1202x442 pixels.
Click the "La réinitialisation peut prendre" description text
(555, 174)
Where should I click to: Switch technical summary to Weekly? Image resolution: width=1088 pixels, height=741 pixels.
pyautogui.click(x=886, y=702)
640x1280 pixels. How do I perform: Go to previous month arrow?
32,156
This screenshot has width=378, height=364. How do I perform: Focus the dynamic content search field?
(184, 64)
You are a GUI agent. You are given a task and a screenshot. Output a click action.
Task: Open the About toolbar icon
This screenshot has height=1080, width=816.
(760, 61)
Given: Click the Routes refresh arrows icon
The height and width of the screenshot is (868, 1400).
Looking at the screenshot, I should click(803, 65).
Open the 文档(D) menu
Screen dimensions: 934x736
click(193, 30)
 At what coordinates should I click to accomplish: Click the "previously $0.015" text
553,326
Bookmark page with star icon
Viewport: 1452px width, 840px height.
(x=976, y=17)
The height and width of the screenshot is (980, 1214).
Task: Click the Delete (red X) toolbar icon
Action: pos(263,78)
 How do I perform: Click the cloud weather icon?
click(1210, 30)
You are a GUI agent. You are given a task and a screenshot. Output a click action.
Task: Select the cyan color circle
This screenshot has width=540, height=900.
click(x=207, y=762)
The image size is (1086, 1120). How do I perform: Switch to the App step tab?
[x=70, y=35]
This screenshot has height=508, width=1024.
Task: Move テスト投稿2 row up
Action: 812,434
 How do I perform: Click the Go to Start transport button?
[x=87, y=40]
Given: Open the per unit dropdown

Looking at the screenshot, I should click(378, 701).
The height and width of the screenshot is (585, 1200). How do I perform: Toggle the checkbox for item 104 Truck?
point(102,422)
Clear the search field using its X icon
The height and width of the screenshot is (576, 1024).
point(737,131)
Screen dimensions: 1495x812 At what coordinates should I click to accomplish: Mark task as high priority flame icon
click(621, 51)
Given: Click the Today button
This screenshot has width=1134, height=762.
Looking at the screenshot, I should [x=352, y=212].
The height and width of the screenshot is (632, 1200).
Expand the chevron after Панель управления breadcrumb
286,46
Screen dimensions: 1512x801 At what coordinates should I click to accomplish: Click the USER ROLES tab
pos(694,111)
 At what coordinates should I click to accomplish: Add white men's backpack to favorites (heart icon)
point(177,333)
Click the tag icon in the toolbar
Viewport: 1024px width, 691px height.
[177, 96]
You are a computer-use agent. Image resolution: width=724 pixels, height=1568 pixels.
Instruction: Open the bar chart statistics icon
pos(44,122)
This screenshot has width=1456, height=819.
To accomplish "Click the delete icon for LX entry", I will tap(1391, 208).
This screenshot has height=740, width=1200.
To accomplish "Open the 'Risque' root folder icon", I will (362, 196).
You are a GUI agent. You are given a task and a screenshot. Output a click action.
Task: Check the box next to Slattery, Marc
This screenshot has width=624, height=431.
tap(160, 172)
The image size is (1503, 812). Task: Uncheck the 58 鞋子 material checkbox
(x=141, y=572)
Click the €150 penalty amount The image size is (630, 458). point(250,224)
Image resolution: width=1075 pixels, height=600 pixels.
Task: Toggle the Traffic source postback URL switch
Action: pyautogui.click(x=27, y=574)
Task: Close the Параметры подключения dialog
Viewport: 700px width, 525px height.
__________
### Short task
Write out the records verbatim, starting with the line that contains "This screenshot has width=378, height=364." and ending with the line that contains "Action: pos(263,78)", both of those lines included.

### Task result
This screenshot has width=378, height=364. How do I perform: Focus the dynamic content search field?
(184, 64)
You are a GUI agent. You are given a task and a screenshot. Output a click action.
Task: Open the About toolbar icon
This screenshot has height=1080, width=816.
(760, 61)
Given: Click the Routes refresh arrows icon
The height and width of the screenshot is (868, 1400).
Looking at the screenshot, I should click(803, 65).
Open the 文档(D) menu
Screen dimensions: 934x736
click(193, 30)
 At what coordinates should I click to accomplish: Click the "previously $0.015" text
553,326
Bookmark page with star icon
Viewport: 1452px width, 840px height.
(x=976, y=17)
The height and width of the screenshot is (980, 1214).
Task: Click the Delete (red X) toolbar icon
Action: pos(263,78)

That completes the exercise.